Let's tackle part (a) first – finding the power factor!

**Part (a): What is the power factor of the circuit?**
The power factor tells us how "efficiently" the circuit uses the power. It's like how much of the total "blockage" (impedance) is actually from the resistor, which is the part that actually uses up energy.
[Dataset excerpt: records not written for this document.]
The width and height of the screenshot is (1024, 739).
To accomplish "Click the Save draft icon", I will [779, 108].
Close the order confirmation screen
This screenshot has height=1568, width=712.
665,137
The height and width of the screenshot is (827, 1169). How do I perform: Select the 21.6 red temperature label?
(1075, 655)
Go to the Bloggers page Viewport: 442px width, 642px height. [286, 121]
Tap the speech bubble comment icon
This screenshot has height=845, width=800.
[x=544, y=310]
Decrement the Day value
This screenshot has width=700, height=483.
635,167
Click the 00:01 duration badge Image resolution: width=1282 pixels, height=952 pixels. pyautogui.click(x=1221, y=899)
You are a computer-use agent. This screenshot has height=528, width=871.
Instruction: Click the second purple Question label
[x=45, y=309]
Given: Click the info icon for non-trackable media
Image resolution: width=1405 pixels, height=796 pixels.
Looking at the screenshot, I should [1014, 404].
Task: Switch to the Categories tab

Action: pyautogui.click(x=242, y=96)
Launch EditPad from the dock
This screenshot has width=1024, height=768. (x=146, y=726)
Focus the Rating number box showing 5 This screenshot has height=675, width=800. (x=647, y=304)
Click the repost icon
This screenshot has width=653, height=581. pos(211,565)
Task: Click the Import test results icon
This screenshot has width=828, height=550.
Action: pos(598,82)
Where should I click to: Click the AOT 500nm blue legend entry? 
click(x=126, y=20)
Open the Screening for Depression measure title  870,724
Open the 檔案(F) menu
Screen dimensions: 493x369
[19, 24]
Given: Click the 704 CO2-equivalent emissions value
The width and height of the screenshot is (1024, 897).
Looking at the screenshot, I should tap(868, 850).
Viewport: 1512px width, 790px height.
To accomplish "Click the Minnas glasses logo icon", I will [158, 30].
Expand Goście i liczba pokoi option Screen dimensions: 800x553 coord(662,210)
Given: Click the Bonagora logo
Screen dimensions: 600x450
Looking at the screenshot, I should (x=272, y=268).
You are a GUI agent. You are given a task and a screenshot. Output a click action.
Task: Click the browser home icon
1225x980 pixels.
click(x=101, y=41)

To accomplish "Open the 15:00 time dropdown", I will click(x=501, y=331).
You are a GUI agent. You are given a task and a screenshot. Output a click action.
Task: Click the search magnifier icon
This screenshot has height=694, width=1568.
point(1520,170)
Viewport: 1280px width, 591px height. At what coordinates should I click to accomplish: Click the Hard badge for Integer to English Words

1. **Find the net "blockage" from the inductor and capacitor:** They kind of fight each other.
* X_L - X_C = 500 Ohms - 300 Ohms = 200 Ohms.
* This "net blockage" is called the reactance.

2. **Calculate the total "blockage" of the whole circuit (Impedance, Z):** This is like the overall resistance. We use a special formula that's a bit like the Pythagorean theorem for resistances:
* Z = sqrt(R^2 + (X_L - X_C)^2)
* Z = sqrt((300 Ohms)^2 + (200 Ohms)^2)
* Z = sqrt(90000 + 40000)
* Z = sqrt(130000)
* Z is about 360.55 Ohms.

3. **Calculate the power factor (cos Φ):** This is the ratio of the resistor's "blockage" to the total "blockage."
* cos Φ = R / Z
* cos Φ = 300 Ohms / 360.55 Ohms
* cos Φ = 0.83205...
* So, the power factor is **0.832** (rounded to three decimal places).

Now, for part (b) – finding the voltage!

**Part (b): What is the rms voltage of the source?**
We know how much power the resistor uses. This is a great clue!

1. **Find the current (I_rms) flowing through the circuit:** The power used by the resistor is related to the current and resistance.
* Power_resistor = I_rms^2 * R
* 60.0 W = I_rms^2 * 300 Ohms
* I_rms^2 = 60.0 W / 300 Ohms = 0.2 Amperes^2
* I_rms = sqrt(0.2) = 0.4472 Amperes. This is the "average" current flowing in the circuit.

2. **Calculate the total voltage (V_rms) from the source:** Now that we know the current and the total "blockage" (impedance Z), we can find the total voltage! It's like Ohm's Law for the whole circuit.
* V_rms = I_rms * Z
* V_rms = 0.4472 Amperes * 360.55 Ohms
* V_rms = 161.24 Volts
* So, the rms voltage of the source is **161 V** (rounded to three significant figures).

It's pretty cool how all these parts connect, isn't it?